What works and doesn’t

What works or doesn't work is based on your body type. And there are three different body types:

Ectomorph (I Type) Mesomorph (V Type) Endomorph (O Type)

In an earlier chapter we also spoke about portions and handed out a rough idea of what you might be looking to consume when you sit down to eat, however, different body shapes react differently to the different Macronutrients which brings us back to our original statement, “Each person/ body is different and must be treated as such”. We’ll briefly take you through each of the body types and their tendencies to show you where you may be going right or even where you might be going wrong on your current plan.

Calorie intake isn’t the be all or end all when it comes to putting on weight. Certain body types react differently to some Macronutrients than others so whilst you and your mate might both require 2000kcal intake, eating exactly the same food as each other may see one of you lose weight and the other gain weight and feel fatigued!
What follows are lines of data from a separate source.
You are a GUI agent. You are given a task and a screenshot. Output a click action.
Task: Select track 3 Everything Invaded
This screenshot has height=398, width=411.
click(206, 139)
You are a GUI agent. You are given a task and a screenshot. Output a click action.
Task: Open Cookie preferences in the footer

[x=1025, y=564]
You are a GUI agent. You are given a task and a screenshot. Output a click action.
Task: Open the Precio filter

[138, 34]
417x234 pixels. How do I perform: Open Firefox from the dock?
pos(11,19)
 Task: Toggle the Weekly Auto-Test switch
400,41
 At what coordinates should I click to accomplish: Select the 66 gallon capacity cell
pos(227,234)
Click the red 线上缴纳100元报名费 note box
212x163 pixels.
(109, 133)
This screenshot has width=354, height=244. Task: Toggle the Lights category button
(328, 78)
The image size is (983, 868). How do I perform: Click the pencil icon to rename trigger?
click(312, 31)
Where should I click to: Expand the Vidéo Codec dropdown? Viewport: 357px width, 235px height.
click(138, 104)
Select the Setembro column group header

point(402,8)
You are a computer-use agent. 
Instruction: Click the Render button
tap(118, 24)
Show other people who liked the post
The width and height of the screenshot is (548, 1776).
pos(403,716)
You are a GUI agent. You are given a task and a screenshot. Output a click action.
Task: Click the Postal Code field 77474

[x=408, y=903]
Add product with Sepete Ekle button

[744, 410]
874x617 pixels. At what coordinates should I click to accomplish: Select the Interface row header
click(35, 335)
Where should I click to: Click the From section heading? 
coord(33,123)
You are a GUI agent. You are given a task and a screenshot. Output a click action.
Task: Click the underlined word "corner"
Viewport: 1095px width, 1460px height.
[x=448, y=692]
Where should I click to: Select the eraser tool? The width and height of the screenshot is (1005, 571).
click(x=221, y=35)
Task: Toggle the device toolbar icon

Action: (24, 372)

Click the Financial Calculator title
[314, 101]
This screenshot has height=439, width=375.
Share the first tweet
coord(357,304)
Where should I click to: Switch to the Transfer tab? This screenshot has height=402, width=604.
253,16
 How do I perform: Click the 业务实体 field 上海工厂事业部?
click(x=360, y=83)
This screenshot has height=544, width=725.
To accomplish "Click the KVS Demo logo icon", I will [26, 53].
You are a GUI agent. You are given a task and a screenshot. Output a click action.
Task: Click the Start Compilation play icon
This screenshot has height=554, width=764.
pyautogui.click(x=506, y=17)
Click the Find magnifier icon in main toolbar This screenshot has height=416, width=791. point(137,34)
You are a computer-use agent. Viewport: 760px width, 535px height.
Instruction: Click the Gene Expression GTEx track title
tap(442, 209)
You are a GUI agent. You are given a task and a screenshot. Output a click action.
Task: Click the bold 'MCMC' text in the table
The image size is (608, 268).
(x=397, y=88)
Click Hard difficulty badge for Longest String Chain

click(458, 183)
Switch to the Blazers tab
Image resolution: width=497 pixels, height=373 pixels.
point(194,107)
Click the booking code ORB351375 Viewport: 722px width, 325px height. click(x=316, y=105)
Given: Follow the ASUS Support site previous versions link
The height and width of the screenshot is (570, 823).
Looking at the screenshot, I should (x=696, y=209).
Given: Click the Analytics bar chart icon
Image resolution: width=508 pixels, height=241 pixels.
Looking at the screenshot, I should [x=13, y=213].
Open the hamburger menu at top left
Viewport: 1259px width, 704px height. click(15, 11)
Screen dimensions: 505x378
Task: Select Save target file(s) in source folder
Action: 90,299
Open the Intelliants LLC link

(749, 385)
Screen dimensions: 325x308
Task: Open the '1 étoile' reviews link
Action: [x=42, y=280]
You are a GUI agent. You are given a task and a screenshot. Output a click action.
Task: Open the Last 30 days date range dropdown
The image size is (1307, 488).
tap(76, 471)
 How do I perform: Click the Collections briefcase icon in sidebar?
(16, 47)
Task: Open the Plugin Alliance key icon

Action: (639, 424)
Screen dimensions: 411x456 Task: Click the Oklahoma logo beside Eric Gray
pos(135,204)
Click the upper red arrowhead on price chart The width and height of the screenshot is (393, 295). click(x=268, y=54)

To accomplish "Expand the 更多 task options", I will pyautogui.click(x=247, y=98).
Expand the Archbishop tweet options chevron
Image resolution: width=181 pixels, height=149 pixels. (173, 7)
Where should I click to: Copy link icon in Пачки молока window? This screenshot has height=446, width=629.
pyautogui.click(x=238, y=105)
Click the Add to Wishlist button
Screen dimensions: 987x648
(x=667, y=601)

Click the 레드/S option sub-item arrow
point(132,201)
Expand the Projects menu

Ectomorphs are those annoying people who seem to be able to eat almost anything and never lose their stick figure shape! This may be the case for the moment as their body burns hot they require more carbohydrates. You read right, the C word is actually a macronutrient that Ectomorphs require as they bounce around all over the place with more energy than you could dream of! An Ectomorph may look at distributing their macro portions like this:

Protein = 25% Carbohydrates = 55% Fats = 20%

Next up, Mesomorphs or V Types. Mesomorphs are quite similar to an Ectomorph except for the fact that they find it quite easy to build muscle. Mesomorphs will therefor need to look after the increased muscle with extra protein whilst finding energy through fats in their diet. Below is what a Mesomorphs diet may look like when breaking down their daily Macro consumption into percentages:

Protein = 30% Carbohydrates = 40% Fats = 30%

Finally, Endomorphs or O Types. O types generally find it quite hard to burn Carbohydrates and therefor it’s not the macronutrient that they’d go for on a daily basis, keep in mind that they’ll still need to consume them each day but it won’t be anywhere near as much as Ecto or Mesomorphs will. The breakdown of macronutrients for an Endomorph would look something like this:

Protein = 35% Carbohydrates = 25% Fats = 40%

So as you can see, calorie intake is one thing but it’s where we’re bringing these calories from that will play a large role in how energised you feel or whether weight is gained or lost. Combine this chapter with Daily Energy Expenditure and just look a puzzle, all the pieces will start coming together quite nicely.